Go through the lines below and count those that contain "computer"; the number is all that should be returned.

# Collected data

== Segment start ==

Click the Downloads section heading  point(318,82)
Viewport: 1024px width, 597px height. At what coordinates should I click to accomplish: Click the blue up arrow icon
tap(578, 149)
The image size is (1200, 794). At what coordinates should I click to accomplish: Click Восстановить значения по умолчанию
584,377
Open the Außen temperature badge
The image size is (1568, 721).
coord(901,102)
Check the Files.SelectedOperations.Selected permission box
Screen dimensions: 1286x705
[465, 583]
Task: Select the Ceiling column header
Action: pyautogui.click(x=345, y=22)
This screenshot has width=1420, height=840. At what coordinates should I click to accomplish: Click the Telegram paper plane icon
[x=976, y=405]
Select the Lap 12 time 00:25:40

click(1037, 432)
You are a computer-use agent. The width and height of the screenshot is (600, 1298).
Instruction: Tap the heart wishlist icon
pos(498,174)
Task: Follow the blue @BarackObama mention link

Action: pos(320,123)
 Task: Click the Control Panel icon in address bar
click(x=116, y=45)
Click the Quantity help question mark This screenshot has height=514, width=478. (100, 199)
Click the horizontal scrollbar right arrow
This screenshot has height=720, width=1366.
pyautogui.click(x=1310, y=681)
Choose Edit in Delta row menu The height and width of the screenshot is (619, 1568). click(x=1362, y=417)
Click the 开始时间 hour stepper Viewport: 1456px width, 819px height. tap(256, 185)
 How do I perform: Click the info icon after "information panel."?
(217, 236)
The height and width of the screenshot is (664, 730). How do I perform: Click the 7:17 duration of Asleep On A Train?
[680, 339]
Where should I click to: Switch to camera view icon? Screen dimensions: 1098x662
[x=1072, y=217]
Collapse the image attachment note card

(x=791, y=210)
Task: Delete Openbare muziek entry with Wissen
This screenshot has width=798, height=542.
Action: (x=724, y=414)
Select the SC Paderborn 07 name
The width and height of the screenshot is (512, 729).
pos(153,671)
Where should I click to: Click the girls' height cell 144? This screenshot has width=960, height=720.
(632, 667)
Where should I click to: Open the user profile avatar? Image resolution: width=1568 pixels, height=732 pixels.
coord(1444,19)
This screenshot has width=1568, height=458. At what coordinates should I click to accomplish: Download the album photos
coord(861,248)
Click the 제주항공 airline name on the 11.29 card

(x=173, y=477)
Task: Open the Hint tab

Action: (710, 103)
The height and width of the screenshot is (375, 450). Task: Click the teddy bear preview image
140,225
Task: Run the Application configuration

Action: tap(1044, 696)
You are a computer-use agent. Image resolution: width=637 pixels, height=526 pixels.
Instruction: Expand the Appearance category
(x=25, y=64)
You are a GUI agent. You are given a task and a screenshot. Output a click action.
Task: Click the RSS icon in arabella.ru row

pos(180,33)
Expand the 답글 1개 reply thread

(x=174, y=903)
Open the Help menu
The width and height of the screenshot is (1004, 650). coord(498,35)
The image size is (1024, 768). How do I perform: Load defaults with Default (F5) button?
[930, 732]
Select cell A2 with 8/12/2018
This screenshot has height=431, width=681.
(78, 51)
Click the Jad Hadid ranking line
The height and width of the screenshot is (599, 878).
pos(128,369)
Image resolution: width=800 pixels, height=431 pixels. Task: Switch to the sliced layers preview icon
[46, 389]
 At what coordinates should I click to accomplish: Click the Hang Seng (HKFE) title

== Segment end ==

# Answer section
2